Güncelleme Tarihi:
HER şeyden önce şunun altını çok açık bir biçimde çizelim:
Biz, her türlü şiddete karşıyız...
Aile içi şiddete de...
Dışarıda girişilen şiddete de...
Göçmen kökenliler tarafından girişilin şiddet eylemlerine de...
Yerliler tarafından girişilen şiddete de...
Biz, Almanya'da yaşayan herkesin bu ülkenin temel değerlerini kabullenmeleri gerektiğini savunuyoruz.
Biz, etnik kökeni ne olursa olsun, bu ülkede yaşayan herkesin bu ülkenin Anayasası'na ve yasalarına saygı göstermelerini istiyor ve bunu sonuna kadar savunuyoruz.
Ama ne yazık ki, Almanya'da ne zaman göçmen kökenlilerin adının karıştığı bir şiddet eylemi yaşansa, Alman politikacıların akılına gelen ilk şey şu oluyor:
Sınırdışı edelim...
Oysa ki, “sınırı dışı edelim” dedikleri gençler bu ülkede doğmuşlar.
Bu ülkede sosyalizasyonlarını almışlar...
Bu ülkede okula gitmişler...
Bu ülkede eğitim görmüşler...
Bu ülkede mesleki eğitim yapmışlar. Veya yapmamışlar...
Bu ülkede kriminel olmuşlar...
Bu ülkede suç işleyen herkes, etnik kökenine bakılmaksızın, geçerli yasalarda öngörülen cezaya çarptırılmalıdır.
Doğru olanı budur...
Buna kimsenin itirazı olmamalıdır...
Olamaz da...
Ancak Alman politikacılar, suç işleyen Türk kökenlileri “iki kez” cezalandırmak istemektedir.

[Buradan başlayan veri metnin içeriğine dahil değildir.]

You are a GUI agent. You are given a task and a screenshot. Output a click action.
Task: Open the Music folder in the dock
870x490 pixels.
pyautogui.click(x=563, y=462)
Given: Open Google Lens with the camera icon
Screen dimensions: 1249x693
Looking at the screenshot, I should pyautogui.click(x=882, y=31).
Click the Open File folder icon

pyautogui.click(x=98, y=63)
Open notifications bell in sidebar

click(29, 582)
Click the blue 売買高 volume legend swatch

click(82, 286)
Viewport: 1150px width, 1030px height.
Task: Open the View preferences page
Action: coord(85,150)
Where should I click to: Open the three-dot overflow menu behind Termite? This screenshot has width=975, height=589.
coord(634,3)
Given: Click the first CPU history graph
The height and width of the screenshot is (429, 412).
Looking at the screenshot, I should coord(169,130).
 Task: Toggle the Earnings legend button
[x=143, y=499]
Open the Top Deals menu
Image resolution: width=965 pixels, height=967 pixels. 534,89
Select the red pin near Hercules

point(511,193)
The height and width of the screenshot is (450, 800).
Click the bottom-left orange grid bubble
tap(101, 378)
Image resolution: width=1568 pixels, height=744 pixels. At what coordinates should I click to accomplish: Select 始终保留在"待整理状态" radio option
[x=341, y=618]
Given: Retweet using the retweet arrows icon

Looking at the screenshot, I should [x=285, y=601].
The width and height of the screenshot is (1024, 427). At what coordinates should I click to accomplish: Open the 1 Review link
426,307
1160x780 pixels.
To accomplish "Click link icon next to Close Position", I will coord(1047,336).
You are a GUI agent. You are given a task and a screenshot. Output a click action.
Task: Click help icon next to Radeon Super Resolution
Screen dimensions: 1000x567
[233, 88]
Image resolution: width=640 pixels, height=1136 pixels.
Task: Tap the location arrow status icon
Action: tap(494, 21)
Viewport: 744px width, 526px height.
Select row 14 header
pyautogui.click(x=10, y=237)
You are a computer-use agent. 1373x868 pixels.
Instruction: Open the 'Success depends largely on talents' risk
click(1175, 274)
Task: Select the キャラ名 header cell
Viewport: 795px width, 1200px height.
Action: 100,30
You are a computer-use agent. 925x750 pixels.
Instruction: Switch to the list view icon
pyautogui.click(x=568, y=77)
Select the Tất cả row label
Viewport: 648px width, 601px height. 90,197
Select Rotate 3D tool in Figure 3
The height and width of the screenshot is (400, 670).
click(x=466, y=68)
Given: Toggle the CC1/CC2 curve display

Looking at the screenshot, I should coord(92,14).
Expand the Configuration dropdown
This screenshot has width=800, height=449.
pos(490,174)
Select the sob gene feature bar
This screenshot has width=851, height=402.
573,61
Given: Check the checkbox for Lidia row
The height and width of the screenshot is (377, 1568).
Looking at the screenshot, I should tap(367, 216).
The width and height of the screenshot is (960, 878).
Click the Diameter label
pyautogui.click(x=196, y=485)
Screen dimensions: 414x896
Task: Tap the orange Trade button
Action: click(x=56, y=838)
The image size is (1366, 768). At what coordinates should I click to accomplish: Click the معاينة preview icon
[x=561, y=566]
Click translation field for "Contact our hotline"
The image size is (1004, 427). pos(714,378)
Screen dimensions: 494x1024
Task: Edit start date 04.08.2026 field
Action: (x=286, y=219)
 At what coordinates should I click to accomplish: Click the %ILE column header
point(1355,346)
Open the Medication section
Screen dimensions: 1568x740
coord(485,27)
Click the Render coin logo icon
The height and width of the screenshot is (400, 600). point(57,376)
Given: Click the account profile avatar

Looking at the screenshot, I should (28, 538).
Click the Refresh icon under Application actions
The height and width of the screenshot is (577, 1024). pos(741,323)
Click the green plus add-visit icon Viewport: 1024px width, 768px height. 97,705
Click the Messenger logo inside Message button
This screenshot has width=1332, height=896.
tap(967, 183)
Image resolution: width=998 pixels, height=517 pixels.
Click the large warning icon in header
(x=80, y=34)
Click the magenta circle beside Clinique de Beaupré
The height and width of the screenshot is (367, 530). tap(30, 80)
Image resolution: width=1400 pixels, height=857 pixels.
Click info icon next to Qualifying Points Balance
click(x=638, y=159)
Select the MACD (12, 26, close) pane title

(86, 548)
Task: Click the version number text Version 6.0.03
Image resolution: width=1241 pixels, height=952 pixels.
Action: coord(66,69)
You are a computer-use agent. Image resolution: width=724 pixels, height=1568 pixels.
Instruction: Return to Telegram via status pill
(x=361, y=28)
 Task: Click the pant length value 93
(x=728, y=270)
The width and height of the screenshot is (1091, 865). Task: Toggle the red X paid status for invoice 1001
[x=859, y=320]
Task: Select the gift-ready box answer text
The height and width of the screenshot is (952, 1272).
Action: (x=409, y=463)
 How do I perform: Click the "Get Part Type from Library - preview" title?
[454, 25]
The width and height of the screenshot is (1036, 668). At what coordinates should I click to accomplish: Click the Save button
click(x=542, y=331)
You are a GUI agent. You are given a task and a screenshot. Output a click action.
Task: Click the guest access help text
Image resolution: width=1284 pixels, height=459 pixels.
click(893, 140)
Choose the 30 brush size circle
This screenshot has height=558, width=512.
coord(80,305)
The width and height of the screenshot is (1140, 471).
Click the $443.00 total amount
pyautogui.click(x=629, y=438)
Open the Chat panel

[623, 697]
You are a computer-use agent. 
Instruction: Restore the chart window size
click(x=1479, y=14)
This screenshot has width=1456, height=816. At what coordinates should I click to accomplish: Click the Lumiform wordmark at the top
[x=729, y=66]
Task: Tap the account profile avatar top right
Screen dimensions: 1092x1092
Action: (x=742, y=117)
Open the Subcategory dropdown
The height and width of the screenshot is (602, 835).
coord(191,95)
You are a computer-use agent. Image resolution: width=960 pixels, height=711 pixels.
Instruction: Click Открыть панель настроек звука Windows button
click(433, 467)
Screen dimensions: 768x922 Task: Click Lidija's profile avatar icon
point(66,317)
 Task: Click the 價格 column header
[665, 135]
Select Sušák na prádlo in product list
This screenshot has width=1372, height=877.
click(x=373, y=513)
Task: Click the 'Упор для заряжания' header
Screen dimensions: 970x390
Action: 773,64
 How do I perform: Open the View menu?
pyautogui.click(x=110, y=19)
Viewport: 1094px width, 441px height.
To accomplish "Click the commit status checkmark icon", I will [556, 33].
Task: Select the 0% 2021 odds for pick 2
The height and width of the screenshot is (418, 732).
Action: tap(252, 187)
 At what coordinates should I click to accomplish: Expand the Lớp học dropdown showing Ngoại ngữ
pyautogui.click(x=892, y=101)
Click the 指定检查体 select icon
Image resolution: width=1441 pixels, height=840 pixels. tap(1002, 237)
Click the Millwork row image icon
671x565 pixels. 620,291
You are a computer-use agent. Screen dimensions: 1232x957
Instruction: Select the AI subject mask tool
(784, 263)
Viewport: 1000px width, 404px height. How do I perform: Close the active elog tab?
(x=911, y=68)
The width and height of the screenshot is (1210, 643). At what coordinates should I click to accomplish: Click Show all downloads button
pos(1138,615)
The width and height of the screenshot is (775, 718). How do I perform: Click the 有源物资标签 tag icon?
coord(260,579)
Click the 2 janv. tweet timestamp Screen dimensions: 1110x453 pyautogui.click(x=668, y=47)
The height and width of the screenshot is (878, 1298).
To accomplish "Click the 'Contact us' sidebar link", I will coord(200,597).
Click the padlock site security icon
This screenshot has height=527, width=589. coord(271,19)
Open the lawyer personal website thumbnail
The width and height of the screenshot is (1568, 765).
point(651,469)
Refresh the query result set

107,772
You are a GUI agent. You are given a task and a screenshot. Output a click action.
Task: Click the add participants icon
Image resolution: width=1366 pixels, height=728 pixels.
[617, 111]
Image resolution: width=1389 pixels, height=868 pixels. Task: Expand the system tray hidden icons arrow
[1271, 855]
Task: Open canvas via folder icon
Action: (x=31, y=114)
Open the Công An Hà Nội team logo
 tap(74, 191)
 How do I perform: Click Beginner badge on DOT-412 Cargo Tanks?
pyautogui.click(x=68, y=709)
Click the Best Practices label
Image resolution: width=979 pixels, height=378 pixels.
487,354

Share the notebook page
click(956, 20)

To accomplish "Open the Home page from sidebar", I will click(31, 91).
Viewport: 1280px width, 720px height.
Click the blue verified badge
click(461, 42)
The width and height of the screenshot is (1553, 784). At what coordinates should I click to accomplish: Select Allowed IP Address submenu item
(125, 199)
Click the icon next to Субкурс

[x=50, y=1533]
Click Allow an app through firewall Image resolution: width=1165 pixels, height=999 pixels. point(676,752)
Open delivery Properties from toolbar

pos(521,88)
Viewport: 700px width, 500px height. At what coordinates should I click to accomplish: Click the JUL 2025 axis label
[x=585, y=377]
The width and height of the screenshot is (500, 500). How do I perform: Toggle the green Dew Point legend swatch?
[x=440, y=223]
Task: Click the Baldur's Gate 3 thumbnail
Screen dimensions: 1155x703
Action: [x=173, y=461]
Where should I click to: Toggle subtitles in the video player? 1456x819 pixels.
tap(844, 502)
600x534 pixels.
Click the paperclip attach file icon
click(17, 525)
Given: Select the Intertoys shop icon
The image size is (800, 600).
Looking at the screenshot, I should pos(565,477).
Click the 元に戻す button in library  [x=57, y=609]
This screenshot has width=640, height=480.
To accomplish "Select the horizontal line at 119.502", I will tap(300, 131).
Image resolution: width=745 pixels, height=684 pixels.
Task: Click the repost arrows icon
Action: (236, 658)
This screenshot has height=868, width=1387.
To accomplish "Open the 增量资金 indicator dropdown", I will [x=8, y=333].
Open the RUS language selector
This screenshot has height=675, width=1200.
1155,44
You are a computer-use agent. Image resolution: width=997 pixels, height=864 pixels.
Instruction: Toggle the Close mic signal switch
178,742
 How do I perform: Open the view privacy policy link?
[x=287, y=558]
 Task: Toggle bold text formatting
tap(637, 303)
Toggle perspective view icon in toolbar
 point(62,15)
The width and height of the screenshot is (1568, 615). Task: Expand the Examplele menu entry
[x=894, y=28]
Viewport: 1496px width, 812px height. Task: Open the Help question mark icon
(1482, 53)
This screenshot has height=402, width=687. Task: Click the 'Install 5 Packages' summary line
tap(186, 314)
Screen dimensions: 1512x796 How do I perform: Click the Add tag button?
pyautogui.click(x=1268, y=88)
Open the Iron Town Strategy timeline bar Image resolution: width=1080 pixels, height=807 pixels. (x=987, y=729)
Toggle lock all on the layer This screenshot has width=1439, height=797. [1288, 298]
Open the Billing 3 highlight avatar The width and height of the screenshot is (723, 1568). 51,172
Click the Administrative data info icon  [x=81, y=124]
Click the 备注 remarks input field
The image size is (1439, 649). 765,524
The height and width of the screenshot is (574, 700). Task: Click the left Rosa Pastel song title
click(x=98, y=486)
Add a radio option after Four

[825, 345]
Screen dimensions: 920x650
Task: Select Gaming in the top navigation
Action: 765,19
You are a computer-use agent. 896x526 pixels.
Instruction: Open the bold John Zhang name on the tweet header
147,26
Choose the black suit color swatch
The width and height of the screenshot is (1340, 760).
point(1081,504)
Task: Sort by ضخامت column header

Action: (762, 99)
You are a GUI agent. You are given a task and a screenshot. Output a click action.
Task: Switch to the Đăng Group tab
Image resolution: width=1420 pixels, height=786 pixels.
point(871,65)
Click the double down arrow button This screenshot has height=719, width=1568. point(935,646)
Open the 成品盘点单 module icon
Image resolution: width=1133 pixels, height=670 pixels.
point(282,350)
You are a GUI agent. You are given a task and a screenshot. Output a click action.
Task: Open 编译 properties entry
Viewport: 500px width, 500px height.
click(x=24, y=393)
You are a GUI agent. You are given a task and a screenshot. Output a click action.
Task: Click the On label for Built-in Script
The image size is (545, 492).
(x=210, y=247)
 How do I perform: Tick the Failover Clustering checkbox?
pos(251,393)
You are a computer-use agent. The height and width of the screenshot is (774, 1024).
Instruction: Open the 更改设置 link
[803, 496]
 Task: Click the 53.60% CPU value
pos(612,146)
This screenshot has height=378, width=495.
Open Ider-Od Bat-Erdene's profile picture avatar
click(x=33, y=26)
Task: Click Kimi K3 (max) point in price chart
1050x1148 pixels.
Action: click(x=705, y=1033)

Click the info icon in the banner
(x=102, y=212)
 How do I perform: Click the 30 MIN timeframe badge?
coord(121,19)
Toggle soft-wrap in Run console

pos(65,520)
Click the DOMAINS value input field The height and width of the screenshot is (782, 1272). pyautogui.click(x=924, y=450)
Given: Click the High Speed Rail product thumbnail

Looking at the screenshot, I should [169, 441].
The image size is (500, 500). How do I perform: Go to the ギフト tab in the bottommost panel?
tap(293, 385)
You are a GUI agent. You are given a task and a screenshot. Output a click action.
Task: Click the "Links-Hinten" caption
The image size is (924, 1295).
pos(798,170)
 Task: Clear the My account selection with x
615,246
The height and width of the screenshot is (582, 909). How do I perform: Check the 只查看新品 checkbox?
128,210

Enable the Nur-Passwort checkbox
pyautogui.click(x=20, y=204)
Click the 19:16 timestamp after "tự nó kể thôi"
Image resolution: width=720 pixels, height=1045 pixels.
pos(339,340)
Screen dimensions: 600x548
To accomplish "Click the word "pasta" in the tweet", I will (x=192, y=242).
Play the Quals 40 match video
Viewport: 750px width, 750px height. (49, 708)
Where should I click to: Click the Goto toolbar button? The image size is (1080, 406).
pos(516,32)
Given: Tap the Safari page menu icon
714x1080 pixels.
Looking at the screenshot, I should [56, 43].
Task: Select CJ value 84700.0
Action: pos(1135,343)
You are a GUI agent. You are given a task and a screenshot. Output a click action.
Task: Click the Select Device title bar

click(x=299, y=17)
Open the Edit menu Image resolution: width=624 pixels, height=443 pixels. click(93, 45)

Önce cezasına çeksinler, sonra da sınır dışı edilsinler..
Örneğin Muhlis Arı...
1984 yılında Münih'te doğan ve Alman medyasında “Mehmet” olarak ünlenen Muhlis Arı, hırsızlık, soygun, adam yaralama, şantaj gibi suçlardan 1998 yılında, yani henüz 14 yaşındayken 12 ay hapis cezasına çarptırıldı.
Oturma izni uzatılmadığı için cezasını çektikten sonra Türkiye'ye sınırdışı edildi.
Hem de sadece tatil döneminde gördüğü Türkiye'ye...
Yani Muhlis Arı “iki kez” cezalandırıldı...
Aynı tartışma 2007 yılı sonlarına doğru da yaşandı.
Münih metrosunda Alman emekli öğretmene dayak atan 20 yaşındaki Serkan A.'nın “derhal sınırdışı edilmesi” istendi.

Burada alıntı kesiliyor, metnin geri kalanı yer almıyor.